**** Given text

Congrats on keeping strong and having the courage to do this again. I am trying to get back it myself.

Mel
 
Hi BL,
Lovely to see you. Thanks for coming over.
Glad you are enjoying the coffee.
xxx
 
Today I have learned of the passing of a friend. She was 2 or 3 years younger then me, so about 47 or 48 is all.

She died from alcohol. Alcohol killed her.

She was not one I would have conisdered an Alcoholic, but she liked her drink. I would have said, "Perhaps too much" - but did not know it was a problem.

She had Sclerosis of the Liver and Kidney failure, and it was pretty acute from what I understand.

47. Thats too damn young. And all for a few too many drinks!

I am nearly tea total myself and have been for about 20 years - simply because I do not particularly like the taste of alcohol - nor do I like wasting mornings - my favourite time of day - with headaches and hangovers - so I just naturally stopped drinking when I was about 28 or 30.

I know a lot of people like their drink! But this is a good, painful - but good, reminder that booze harms far more than just our waistlines. :(

Sad sad news, indeed.
 
So Sorry to hear of your sad news.So young to lose her life to alcohol.So Sad (((((hugs))).

********
**** Extracted material

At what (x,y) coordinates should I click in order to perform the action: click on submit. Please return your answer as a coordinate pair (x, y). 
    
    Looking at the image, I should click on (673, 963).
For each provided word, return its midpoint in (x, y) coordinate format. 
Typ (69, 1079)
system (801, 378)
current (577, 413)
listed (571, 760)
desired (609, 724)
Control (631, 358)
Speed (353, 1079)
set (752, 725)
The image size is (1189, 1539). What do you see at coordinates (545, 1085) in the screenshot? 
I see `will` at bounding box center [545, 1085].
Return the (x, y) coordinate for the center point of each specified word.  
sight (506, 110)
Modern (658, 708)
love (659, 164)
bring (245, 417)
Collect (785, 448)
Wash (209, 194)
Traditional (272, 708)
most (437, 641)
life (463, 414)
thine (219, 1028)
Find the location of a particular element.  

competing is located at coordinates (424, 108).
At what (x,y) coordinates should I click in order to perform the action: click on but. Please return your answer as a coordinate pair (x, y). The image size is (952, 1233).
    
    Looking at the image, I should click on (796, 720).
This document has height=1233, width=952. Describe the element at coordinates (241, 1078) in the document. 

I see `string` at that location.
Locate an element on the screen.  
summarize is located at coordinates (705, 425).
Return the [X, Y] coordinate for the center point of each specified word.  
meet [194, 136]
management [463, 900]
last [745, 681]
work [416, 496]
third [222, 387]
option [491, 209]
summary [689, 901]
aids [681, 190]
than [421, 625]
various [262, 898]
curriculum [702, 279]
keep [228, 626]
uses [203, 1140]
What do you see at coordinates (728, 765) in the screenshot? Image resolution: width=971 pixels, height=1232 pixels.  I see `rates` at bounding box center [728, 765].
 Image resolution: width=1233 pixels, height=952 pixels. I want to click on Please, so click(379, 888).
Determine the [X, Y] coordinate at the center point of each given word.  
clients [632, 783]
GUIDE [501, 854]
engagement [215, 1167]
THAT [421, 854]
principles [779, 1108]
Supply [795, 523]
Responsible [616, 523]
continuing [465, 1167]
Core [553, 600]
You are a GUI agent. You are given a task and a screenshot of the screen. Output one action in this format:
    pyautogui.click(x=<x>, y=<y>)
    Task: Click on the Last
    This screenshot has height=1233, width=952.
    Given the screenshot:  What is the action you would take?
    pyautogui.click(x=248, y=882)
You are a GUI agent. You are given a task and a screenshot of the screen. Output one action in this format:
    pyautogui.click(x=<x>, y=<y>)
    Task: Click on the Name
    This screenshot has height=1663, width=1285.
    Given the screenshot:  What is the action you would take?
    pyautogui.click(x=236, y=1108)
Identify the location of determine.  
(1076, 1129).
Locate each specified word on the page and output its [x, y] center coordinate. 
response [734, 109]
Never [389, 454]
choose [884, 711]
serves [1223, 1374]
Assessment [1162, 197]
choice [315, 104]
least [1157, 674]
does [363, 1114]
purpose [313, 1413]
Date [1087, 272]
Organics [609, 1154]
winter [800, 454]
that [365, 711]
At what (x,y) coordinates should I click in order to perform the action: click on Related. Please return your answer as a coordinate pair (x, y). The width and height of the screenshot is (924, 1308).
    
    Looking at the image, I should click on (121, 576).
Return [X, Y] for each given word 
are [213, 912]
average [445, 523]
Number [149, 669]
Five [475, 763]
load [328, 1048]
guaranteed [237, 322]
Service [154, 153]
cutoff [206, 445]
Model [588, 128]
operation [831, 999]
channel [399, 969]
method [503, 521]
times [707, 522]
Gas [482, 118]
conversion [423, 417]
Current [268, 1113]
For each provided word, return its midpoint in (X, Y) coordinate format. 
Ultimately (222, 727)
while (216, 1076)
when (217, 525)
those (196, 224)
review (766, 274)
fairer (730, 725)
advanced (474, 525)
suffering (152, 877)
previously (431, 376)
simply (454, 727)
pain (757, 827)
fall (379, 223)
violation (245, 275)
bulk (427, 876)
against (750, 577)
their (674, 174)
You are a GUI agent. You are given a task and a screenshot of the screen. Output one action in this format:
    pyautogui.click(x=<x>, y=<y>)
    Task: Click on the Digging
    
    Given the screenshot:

********

Your assignment: Please repeat the passage from the given text word for word, from "I know a lot" up to and including "alcohol.So Sad (((((hugs))).".

Result of this exercise:
I know a lot of people like their drink! But this is a good, painful - but good, reminder that booze harms far more than just our waistlines. :(

Sad sad news, indeed.
 
So Sorry to hear of your sad news.So young to lose her life to alcohol.So Sad (((((hugs))).